How to Make a Withdrawal

The mechanics of withdrawing money from a custodial account are straightforward, though the documentation requirements are important.

Submitting the Request

Most brokerages and banks offer online portals where the custodian can submit a distribution request electronically. Some institutions still require a physical form submitted by mail or in person. An in-person visit to a branch typically requires government-issued identification to verify the custodian’s identity. Funds are generally delivered within a few business days via electronic transfer to a linked checking account, though some institutions may issue a check payable to the custodian or directly to a third-party provider like a school or medical office.

Information You Will Need

To process a withdrawal, you will typically need to provide:

  • The minor’s Social Security number or taxpayer identification number, which the institution uses for tax reporting
  • A distribution request form identifying the amount and stated purpose of the withdrawal
  • Supporting documentation such as invoices, tuition bills, or receipts showing the expense benefits the child

Some financial institutions require the custodian to sign a declaration affirming the funds are being used for the minor’s benefit. Transaction fees are generally minimal, though they vary by institution.

Keeping Records

Maintaining a paper trail is essential for protecting yourself as custodian. Keep original invoices, receipts, and billing statements for every withdrawal. Clearly note which expense each withdrawal covered and how it benefited the child. The IRS generally advises keeping tax records for at least three years from the date you filed the return.8Internal Revenue Service. Good Recordkeeping Year-Round Helps Taxpayers Avoid Tax Time Frustration However, since the beneficiary could potentially challenge your management of the account after reaching adulthood, keeping custodial account records for longer — through at least a few years after the account terminates — is a practical safeguard.

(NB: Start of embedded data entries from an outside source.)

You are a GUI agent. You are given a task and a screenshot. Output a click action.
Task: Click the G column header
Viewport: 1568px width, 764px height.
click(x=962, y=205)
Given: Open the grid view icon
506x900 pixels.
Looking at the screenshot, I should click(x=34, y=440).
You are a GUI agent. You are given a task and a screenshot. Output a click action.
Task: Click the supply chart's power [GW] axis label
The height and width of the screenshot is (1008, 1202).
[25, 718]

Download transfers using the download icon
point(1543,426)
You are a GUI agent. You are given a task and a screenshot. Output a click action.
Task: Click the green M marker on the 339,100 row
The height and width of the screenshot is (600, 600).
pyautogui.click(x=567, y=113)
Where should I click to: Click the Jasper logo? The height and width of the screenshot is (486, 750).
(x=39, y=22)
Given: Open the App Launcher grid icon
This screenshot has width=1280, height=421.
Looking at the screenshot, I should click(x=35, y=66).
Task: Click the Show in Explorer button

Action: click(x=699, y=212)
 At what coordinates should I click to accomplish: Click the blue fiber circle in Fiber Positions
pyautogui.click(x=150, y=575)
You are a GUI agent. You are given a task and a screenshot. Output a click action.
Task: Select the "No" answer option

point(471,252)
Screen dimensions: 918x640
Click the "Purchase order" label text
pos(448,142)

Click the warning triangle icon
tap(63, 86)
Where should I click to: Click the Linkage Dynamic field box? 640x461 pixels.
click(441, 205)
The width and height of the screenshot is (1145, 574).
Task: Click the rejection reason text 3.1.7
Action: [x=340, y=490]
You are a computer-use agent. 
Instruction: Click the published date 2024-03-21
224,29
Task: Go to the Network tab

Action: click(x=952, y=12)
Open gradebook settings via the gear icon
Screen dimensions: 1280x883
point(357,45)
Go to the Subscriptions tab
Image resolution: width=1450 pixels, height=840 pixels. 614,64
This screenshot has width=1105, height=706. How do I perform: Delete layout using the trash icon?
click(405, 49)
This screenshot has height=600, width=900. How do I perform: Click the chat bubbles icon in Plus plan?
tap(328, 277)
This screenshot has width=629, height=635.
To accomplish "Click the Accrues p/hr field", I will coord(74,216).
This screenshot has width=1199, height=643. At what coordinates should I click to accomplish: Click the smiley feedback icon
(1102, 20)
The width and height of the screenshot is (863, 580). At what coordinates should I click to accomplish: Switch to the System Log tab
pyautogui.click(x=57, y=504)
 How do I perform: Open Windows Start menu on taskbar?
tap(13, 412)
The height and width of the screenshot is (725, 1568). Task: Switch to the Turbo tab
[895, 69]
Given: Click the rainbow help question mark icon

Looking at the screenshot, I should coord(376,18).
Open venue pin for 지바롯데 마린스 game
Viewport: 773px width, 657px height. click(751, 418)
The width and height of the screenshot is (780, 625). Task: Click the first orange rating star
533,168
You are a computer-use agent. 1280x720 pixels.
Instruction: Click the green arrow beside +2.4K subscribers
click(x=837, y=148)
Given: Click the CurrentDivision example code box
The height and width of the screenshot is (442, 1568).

When the Custodial Account Terminates

The custodian’s authority ends when the beneficiary reaches the age of majority under the state law governing the account. At that point, all remaining assets must be transferred to the now-adult beneficiary, who gains full control and can use the money for any purpose.

Age of Majority by State

The termination age varies widely. Most states default to age 21, though several default to 18. A number of states allow the donor to specify a later age at the time the gift is made — some permitting extensions to age 25, and a few allowing even later termination.9Social Security Administration. POMS SI SEA01120.205 – The Legal Age of Majority for Uniform Transfer to Minors Act The age set when the account was created controls, so checking the original account documentation is important if you’re unsure.

The Transfer Process

Once the beneficiary reaches the applicable age, the custodian should initiate the transfer promptly. The process typically involves the beneficiary signing new account agreements with the financial institution and the custodian’s name being removed from the account. After the transfer, the former custodian has no further legal right to access or manage the funds.

Failing to transfer the assets when the beneficiary reaches the termination age and requests them can result in legal action to recover the full account value. The beneficiary’s ownership is absolute at that point — the former custodian cannot withhold funds based on disagreement with how the young adult plans to spend them.